Predicting crime using Twitter and Kernal density estimation

Question: “Can we use the tweets posted by residents in a major U.S. city to predict local criminal activity?”

The researchers in this study investigate whether or not incorporating Twitter data into their crime prediction model will improve the degree to which the researchers can predict local crime in U.S. cities. This study is using deductive reasoning since the researchers propose a hypothesis, test the hypothesis using observations and data , and eventually research a conclusion of whether or not Twitter data can help indicate local crime.

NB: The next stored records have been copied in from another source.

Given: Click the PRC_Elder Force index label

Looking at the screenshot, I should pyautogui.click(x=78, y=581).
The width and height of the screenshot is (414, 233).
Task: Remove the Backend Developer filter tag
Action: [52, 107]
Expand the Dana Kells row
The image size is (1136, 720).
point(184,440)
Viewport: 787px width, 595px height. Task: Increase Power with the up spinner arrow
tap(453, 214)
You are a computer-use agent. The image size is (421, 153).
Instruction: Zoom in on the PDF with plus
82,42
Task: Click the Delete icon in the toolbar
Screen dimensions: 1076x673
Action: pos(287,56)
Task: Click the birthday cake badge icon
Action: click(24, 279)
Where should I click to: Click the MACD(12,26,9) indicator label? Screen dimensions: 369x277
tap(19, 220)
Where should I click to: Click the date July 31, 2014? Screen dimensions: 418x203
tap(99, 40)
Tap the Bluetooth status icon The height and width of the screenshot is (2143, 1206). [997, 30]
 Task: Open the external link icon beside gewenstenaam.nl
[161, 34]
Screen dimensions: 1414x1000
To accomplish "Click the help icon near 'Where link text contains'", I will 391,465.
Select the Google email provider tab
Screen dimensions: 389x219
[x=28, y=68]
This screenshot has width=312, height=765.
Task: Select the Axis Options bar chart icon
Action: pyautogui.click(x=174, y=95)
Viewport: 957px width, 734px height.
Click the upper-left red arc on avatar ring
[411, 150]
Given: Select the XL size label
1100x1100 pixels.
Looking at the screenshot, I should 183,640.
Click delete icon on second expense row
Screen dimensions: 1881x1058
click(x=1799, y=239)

Data: The researchers collected Twitter data using the official Twitter Streaming API. The researchers defined their time frame (January 1, 2013 to March 31, 2013) and the geographic limits for Chicago, Illinois (− 87.94011,41.64454] (lower-left corner) and [− 87.52413,42.02303] (upper-right corner). Below is an image of the number of tweets collected over the three month period. The researchers explain the spike in the data is due to the Super Bowl, and the drop in twitter data between day 61 and 71 are due to an error in their data collection process.

Number of Tweets collected from January 1st, 2013 to March 31st, 2013

Reproducibility: The researchers are explicit about where they downloaded their crime data (from the Chicago Police Department using the Data Portal), and their Twitter data. However, we cannot download their exact Twitter data. We can only gain access to the list of usernames in the Twitter data set. Therefore, our data may not be the exact same. Their methodology section includes an explaination about their use of LDA (latent Dirichlet Allocation) to predict the topic importance values for each neighborhood (the neighborhood boundaries are also defined and outlined by the researchers). The LDA method has additional help documentation and models online. The researchers then took out the stop-words using the method developed by Owoputi et al. (unclear if this package can be easily downloaded), and then the MALLET toolkit to predict the proportion of the discussion in each neighborhood that is devoted to each topic. The researchers then outline a step-by-step process of how they used the processed Twitter data in the crime prediction model. Below is an image of the crime prediction model only using the Kernal Density Estimation on the left and the crime prediction model including Twitter data on the right.

Image

Replicability: I think this type of crime analysis using Twitter data can be replicated in other a new case. I’m assumming the Data Portal on the Chicago Police Department page can be found in other U.S. cities. I’m not sure if this type of information is availability digitally in other countries. If not, then this type of analysis would have to involve digitizing the criminal activity in a city, which would take a considerable amount of time.

Packages/Libraries: ks Package = The ks package (kernal smoothing package) is located in the CRAN library Owoputi et. al stop-words package (can’t find in R library) MALLET toolkit (documentation online)